> **What to produce**
Scan the listing below for the string "data" and copy each line where it turns up.

> **Records for processing**
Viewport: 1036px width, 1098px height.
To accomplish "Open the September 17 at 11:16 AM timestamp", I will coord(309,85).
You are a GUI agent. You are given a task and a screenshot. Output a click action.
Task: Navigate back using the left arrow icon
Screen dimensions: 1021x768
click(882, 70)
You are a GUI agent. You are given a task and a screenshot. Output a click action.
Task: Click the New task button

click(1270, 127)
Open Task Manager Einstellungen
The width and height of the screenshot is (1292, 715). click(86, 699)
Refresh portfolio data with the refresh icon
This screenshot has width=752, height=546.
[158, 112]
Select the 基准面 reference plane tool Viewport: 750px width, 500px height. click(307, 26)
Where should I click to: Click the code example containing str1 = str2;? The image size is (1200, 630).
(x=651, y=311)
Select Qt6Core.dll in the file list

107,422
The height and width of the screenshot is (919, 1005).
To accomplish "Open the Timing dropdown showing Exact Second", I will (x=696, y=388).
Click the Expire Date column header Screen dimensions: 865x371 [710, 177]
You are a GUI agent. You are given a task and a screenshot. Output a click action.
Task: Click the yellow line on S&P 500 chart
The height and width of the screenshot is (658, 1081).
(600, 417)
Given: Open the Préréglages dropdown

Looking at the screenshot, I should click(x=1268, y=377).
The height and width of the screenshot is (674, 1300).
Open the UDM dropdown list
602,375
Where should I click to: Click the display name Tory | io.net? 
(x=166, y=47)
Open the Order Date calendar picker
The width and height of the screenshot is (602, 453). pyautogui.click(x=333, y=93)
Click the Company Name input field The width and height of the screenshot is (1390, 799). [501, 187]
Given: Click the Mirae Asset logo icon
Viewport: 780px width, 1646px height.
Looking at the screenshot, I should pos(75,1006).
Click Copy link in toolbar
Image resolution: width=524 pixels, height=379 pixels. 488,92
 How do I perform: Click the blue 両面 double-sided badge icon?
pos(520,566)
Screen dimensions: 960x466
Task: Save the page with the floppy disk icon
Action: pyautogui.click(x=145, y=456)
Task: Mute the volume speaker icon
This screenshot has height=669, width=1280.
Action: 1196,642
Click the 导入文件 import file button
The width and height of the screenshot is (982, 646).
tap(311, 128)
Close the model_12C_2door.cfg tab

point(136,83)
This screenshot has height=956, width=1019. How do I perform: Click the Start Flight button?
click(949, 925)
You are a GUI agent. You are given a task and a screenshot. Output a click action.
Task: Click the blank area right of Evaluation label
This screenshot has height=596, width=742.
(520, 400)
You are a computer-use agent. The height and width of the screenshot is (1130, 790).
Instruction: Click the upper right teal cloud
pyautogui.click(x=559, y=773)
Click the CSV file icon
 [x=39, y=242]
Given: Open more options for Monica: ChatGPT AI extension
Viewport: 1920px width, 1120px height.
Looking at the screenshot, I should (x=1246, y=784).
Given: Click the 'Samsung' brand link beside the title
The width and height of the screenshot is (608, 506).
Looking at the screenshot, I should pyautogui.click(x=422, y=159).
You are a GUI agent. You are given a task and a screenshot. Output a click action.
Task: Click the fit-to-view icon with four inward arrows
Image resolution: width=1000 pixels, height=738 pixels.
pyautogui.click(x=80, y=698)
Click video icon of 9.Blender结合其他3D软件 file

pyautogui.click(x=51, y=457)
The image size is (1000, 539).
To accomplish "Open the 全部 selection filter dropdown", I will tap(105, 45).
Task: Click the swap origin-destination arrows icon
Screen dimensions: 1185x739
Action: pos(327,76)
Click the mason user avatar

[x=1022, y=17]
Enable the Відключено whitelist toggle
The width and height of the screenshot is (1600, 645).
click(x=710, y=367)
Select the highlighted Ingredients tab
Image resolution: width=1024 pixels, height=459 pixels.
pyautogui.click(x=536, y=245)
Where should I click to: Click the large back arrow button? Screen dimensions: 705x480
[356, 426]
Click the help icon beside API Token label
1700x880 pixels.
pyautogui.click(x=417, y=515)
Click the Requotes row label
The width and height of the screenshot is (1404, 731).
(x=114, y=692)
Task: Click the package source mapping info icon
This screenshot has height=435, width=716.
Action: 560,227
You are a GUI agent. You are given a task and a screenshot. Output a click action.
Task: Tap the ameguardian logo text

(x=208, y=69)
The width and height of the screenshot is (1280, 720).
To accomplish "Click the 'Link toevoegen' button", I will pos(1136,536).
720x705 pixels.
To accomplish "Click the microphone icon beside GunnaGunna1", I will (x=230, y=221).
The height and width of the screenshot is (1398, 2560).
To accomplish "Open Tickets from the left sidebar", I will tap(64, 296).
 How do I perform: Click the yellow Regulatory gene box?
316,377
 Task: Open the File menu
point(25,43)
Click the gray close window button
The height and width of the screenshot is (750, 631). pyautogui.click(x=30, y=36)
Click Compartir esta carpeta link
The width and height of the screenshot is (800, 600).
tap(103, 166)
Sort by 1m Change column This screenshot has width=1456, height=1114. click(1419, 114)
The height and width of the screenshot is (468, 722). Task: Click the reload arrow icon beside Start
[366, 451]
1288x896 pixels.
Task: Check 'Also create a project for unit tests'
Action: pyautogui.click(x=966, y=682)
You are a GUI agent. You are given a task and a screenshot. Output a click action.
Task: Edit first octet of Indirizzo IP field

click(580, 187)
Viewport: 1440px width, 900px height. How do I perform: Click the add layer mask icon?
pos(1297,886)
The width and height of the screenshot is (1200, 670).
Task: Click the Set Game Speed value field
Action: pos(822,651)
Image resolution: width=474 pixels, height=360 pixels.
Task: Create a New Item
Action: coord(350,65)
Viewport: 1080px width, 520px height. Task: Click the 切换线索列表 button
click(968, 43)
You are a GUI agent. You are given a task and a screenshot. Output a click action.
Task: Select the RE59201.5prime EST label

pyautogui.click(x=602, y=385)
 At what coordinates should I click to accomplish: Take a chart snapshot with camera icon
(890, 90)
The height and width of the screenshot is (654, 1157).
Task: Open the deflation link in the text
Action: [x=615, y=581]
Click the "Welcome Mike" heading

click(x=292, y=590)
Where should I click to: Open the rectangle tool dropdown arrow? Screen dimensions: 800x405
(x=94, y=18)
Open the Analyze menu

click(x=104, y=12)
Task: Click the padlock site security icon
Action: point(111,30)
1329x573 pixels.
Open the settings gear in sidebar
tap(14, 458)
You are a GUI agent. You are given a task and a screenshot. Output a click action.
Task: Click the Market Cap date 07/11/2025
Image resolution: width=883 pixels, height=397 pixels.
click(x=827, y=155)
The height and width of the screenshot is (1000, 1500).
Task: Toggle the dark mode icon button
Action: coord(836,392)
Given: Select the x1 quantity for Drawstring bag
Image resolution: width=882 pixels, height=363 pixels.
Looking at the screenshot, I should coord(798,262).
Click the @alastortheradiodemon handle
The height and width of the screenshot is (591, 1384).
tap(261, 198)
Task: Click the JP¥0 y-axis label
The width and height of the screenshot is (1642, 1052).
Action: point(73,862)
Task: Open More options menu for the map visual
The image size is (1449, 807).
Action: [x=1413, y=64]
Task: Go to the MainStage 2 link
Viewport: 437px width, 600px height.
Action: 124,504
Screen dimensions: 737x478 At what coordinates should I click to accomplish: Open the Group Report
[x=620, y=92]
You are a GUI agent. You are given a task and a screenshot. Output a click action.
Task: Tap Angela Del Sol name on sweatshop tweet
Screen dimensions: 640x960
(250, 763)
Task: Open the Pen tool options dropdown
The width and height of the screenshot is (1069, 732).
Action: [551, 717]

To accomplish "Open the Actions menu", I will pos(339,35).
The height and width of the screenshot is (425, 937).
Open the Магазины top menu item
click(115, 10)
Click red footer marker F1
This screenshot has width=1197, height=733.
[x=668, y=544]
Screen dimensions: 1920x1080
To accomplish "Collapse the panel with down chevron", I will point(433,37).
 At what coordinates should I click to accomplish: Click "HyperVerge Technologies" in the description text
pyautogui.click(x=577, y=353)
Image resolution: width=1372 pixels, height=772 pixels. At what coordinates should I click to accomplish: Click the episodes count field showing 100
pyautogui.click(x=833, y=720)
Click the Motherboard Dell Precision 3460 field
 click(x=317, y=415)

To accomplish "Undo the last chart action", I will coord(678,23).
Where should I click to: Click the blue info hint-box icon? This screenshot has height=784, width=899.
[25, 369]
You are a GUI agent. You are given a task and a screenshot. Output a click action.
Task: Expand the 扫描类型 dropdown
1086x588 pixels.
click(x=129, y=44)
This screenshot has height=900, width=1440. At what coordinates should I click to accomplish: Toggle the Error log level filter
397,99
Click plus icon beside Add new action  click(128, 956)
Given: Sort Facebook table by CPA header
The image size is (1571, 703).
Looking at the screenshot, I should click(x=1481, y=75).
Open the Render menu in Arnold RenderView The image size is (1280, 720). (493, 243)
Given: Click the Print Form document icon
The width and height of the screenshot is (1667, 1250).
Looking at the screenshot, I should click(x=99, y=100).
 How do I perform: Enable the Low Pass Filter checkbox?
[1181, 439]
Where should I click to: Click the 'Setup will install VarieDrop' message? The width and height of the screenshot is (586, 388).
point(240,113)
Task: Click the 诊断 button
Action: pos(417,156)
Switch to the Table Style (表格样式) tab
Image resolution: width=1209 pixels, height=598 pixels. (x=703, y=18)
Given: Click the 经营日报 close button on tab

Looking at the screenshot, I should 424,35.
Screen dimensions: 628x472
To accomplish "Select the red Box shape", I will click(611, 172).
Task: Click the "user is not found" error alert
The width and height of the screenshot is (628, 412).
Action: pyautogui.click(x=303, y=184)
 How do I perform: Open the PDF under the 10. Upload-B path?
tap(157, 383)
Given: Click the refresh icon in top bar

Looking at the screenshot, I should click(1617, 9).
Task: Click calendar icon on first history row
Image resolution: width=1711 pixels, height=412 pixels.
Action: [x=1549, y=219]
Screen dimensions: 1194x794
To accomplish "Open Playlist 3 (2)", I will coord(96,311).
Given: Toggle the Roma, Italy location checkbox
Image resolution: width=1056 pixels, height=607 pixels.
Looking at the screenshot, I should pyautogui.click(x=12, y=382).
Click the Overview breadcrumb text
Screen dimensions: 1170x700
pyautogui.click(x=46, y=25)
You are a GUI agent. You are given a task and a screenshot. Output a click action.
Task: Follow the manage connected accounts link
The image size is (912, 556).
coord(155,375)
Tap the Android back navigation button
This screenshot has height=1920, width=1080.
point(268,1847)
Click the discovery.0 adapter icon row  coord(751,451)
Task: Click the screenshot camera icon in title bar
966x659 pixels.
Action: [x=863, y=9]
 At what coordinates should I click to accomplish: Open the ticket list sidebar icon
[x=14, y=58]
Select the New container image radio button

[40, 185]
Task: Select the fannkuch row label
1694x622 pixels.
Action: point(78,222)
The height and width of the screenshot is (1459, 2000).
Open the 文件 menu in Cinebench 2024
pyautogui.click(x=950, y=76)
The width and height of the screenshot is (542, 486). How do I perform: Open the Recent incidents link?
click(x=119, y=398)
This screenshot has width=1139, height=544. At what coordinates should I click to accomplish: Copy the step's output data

> **Answer to the exercise**
Refresh portfolio data with the refresh icon
This screenshot has width=1139, height=544. At what coordinates should I click to accomplish: Copy the step's output data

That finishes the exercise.